Return the listing in full. Keep each line exactly as it is.

▸ **Materials provided**:
+++

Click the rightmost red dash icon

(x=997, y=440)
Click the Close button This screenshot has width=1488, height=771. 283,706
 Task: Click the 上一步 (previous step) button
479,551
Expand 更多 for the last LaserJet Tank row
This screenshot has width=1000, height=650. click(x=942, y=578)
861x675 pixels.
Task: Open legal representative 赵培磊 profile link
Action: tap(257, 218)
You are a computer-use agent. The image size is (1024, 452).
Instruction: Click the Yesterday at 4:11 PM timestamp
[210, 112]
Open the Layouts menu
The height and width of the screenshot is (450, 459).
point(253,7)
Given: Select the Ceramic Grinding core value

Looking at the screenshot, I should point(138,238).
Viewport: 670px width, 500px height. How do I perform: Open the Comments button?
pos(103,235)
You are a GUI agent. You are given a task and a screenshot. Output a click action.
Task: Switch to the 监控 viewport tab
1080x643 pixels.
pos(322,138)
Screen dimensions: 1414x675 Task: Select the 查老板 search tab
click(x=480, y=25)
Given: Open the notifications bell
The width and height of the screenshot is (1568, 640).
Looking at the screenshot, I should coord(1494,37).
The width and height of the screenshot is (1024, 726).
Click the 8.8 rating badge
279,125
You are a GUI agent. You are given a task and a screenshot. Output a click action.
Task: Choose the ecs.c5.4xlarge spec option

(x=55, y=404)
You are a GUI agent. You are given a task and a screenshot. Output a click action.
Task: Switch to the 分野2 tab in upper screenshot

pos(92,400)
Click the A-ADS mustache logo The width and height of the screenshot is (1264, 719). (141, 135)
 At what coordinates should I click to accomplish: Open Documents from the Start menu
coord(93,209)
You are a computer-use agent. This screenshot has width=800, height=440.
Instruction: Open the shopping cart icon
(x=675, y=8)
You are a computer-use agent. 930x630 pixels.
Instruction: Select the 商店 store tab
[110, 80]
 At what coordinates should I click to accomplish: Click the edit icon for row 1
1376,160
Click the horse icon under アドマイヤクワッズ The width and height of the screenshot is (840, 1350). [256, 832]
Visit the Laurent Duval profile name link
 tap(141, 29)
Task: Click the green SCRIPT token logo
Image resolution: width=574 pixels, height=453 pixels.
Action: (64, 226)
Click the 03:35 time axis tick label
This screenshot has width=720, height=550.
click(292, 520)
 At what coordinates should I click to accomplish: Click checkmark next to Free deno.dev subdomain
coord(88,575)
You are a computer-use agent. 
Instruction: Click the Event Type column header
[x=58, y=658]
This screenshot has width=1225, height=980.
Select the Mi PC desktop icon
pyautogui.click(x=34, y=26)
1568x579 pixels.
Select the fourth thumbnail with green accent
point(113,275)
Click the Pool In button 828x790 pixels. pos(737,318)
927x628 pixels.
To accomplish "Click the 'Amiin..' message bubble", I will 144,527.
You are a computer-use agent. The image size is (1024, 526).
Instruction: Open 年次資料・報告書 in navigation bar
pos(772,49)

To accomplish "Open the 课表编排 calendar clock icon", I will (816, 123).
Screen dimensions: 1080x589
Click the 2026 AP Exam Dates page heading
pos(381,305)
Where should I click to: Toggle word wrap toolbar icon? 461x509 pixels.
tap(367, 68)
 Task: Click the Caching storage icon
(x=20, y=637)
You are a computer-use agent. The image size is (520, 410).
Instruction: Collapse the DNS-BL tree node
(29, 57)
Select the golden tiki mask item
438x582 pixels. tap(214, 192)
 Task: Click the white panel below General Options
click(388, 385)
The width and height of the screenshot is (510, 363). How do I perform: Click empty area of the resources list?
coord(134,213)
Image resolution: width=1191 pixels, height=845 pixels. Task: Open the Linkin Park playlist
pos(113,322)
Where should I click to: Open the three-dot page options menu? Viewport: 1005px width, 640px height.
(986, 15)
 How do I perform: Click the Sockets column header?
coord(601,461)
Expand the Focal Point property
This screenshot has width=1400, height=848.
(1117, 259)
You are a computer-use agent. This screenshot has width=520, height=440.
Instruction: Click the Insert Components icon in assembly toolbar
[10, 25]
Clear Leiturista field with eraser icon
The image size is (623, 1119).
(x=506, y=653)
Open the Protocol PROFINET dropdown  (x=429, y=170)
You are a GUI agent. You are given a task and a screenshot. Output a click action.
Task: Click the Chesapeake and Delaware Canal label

+++

▸ **Exercise answer**:
Click the rightmost red dash icon

(x=997, y=440)
Click the Close button This screenshot has width=1488, height=771. 283,706
 Task: Click the 上一步 (previous step) button
479,551
Expand 更多 for the last LaserJet Tank row
This screenshot has width=1000, height=650. click(x=942, y=578)
861x675 pixels.
Task: Open legal representative 赵培磊 profile link
Action: tap(257, 218)
You are a computer-use agent. The image size is (1024, 452).
Instruction: Click the Yesterday at 4:11 PM timestamp
[210, 112]
Open the Layouts menu
The height and width of the screenshot is (450, 459).
point(253,7)
Given: Select the Ceramic Grinding core value

Looking at the screenshot, I should point(138,238).
Viewport: 670px width, 500px height. How do I perform: Open the Comments button?
pos(103,235)
You are a GUI agent. You are given a task and a screenshot. Output a click action.
Task: Switch to the 监控 viewport tab
1080x643 pixels.
pos(322,138)
Screen dimensions: 1414x675 Task: Select the 查老板 search tab
click(x=480, y=25)
Given: Open the notifications bell
The width and height of the screenshot is (1568, 640).
Looking at the screenshot, I should coord(1494,37).
The width and height of the screenshot is (1024, 726).
Click the 8.8 rating badge
279,125
You are a GUI agent. You are given a task and a screenshot. Output a click action.
Task: Choose the ecs.c5.4xlarge spec option

(x=55, y=404)
You are a GUI agent. You are given a task and a screenshot. Output a click action.
Task: Switch to the 分野2 tab in upper screenshot

pos(92,400)
Click the A-ADS mustache logo The width and height of the screenshot is (1264, 719). (141, 135)
 At what coordinates should I click to accomplish: Open Documents from the Start menu
coord(93,209)
You are a computer-use agent. This screenshot has width=800, height=440.
Instruction: Open the shopping cart icon
(x=675, y=8)
You are a computer-use agent. 930x630 pixels.
Instruction: Select the 商店 store tab
[110, 80]
 At what coordinates should I click to accomplish: Click the edit icon for row 1
1376,160
Click the horse icon under アドマイヤクワッズ The width and height of the screenshot is (840, 1350). [256, 832]
Visit the Laurent Duval profile name link
 tap(141, 29)
Task: Click the green SCRIPT token logo
Image resolution: width=574 pixels, height=453 pixels.
Action: (64, 226)
Click the 03:35 time axis tick label
This screenshot has width=720, height=550.
click(292, 520)
 At what coordinates should I click to accomplish: Click checkmark next to Free deno.dev subdomain
coord(88,575)
You are a computer-use agent. 
Instruction: Click the Event Type column header
[x=58, y=658]
This screenshot has width=1225, height=980.
Select the Mi PC desktop icon
pyautogui.click(x=34, y=26)
1568x579 pixels.
Select the fourth thumbnail with green accent
point(113,275)
Click the Pool In button 828x790 pixels. pos(737,318)
927x628 pixels.
To accomplish "Click the 'Amiin..' message bubble", I will 144,527.
You are a computer-use agent. The image size is (1024, 526).
Instruction: Open 年次資料・報告書 in navigation bar
pos(772,49)

To accomplish "Open the 课表编排 calendar clock icon", I will (816, 123).
Screen dimensions: 1080x589
Click the 2026 AP Exam Dates page heading
pos(381,305)
Where should I click to: Toggle word wrap toolbar icon? 461x509 pixels.
tap(367, 68)
 Task: Click the Caching storage icon
(x=20, y=637)
You are a computer-use agent. The image size is (520, 410).
Instruction: Collapse the DNS-BL tree node
(29, 57)
Select the golden tiki mask item
438x582 pixels. tap(214, 192)
 Task: Click the white panel below General Options
click(388, 385)
The width and height of the screenshot is (510, 363). How do I perform: Click empty area of the resources list?
coord(134,213)
Image resolution: width=1191 pixels, height=845 pixels. Task: Open the Linkin Park playlist
pos(113,322)
Where should I click to: Open the three-dot page options menu? Viewport: 1005px width, 640px height.
(986, 15)
 How do I perform: Click the Sockets column header?
coord(601,461)
Expand the Focal Point property
This screenshot has width=1400, height=848.
(1117, 259)
You are a computer-use agent. This screenshot has width=520, height=440.
Instruction: Click the Insert Components icon in assembly toolbar
[10, 25]
Clear Leiturista field with eraser icon
The image size is (623, 1119).
(x=506, y=653)
Open the Protocol PROFINET dropdown  (x=429, y=170)
You are a GUI agent. You are given a task and a screenshot. Output a click action.
Task: Click the Chesapeake and Delaware Canal label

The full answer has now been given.